* [WRITTEN PROBLEM]:
Can you recast the material from the line with "Select the 'Concrete/AAC" up to and including the line with "tap(309, 159)" as a numbered list, leaving out any blank lines?
□ □ □ □ □
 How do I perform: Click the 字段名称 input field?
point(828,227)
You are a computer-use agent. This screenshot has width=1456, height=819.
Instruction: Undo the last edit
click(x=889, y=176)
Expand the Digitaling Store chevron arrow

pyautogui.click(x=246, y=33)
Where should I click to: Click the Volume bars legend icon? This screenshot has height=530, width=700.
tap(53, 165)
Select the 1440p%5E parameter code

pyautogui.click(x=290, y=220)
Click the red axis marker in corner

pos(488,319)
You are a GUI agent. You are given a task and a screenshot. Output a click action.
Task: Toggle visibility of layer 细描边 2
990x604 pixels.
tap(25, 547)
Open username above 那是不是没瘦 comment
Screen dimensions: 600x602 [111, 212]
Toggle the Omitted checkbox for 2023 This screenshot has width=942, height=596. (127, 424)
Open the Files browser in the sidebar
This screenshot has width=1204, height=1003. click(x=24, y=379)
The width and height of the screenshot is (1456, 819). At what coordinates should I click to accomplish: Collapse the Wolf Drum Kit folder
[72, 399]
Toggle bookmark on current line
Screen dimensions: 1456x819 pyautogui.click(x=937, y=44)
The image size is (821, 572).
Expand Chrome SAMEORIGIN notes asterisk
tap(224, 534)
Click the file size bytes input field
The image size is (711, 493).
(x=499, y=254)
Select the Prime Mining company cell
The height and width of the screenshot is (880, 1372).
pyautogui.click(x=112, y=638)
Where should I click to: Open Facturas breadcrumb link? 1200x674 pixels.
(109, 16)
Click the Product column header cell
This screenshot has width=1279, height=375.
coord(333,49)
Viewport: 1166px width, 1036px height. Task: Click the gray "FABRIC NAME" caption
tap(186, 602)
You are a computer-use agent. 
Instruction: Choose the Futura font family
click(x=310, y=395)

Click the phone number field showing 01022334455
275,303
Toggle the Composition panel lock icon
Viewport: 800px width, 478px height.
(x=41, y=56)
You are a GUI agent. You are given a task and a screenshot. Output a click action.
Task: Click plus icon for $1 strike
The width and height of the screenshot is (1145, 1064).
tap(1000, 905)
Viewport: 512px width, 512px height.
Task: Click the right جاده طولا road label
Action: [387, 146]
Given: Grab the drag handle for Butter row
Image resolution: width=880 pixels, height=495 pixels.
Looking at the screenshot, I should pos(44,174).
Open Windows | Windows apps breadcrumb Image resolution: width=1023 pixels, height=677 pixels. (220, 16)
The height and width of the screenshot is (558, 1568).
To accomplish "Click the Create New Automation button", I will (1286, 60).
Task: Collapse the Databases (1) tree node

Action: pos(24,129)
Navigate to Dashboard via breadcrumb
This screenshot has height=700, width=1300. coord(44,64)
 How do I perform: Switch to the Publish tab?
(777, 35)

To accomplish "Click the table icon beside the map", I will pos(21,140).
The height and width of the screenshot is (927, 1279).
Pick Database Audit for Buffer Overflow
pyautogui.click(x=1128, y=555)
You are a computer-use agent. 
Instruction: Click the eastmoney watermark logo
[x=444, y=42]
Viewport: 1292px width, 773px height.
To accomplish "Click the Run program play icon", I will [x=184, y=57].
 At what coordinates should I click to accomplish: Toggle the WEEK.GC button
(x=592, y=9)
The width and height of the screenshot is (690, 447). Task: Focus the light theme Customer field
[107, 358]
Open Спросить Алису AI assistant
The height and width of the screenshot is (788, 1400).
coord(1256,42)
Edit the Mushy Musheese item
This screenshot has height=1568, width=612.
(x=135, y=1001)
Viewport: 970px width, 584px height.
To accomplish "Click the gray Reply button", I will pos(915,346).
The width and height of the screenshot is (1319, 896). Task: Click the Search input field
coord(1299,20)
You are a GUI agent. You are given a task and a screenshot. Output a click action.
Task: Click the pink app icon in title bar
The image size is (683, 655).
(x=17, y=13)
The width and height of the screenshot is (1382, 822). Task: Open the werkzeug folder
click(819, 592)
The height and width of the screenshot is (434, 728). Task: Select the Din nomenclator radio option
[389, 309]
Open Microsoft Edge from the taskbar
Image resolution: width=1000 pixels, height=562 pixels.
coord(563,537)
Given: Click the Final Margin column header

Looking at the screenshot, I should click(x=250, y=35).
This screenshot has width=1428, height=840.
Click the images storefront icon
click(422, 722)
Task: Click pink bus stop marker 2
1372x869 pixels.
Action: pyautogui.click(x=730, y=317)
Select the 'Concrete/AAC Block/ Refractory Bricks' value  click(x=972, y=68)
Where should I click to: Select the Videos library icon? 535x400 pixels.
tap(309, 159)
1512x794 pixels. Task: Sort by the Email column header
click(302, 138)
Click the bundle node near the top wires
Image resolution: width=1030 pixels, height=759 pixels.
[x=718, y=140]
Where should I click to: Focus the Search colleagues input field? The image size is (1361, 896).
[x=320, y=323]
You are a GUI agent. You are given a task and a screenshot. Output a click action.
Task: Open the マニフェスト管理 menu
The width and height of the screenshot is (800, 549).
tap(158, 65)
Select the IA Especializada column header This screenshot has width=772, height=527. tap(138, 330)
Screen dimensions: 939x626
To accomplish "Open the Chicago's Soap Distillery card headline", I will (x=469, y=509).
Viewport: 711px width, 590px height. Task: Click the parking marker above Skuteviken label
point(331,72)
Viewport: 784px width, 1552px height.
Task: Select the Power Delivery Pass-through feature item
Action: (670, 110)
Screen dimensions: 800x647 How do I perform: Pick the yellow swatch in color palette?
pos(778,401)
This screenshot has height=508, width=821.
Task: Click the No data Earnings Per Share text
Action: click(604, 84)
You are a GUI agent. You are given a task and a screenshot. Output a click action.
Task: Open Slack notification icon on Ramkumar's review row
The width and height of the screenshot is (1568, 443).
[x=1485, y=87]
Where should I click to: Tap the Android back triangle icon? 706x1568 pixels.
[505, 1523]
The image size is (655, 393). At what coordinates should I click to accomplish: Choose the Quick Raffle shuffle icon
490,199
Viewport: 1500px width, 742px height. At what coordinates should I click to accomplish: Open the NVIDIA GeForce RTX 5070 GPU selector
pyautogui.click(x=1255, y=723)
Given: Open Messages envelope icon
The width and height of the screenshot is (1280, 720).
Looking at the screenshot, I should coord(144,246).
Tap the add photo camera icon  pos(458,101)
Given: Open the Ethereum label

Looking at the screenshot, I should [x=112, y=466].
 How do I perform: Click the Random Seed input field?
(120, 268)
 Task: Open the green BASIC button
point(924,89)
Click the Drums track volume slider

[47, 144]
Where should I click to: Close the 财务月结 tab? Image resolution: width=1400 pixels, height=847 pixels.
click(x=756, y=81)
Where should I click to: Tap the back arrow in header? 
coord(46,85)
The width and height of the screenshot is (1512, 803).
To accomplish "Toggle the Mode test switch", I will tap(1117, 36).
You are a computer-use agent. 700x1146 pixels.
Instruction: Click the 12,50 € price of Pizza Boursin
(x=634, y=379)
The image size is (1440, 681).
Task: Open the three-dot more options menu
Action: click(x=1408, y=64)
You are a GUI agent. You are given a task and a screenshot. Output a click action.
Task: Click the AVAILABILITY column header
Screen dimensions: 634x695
□ □ □ □ □
* [WORKED SOLUTION]:
1. Select the 'Concrete/AAC Block/ Refractory Bricks' value  click(x=972, y=68)
2. Where should I click to: Select the Videos library icon? 535x400 pixels.
3. tap(309, 159)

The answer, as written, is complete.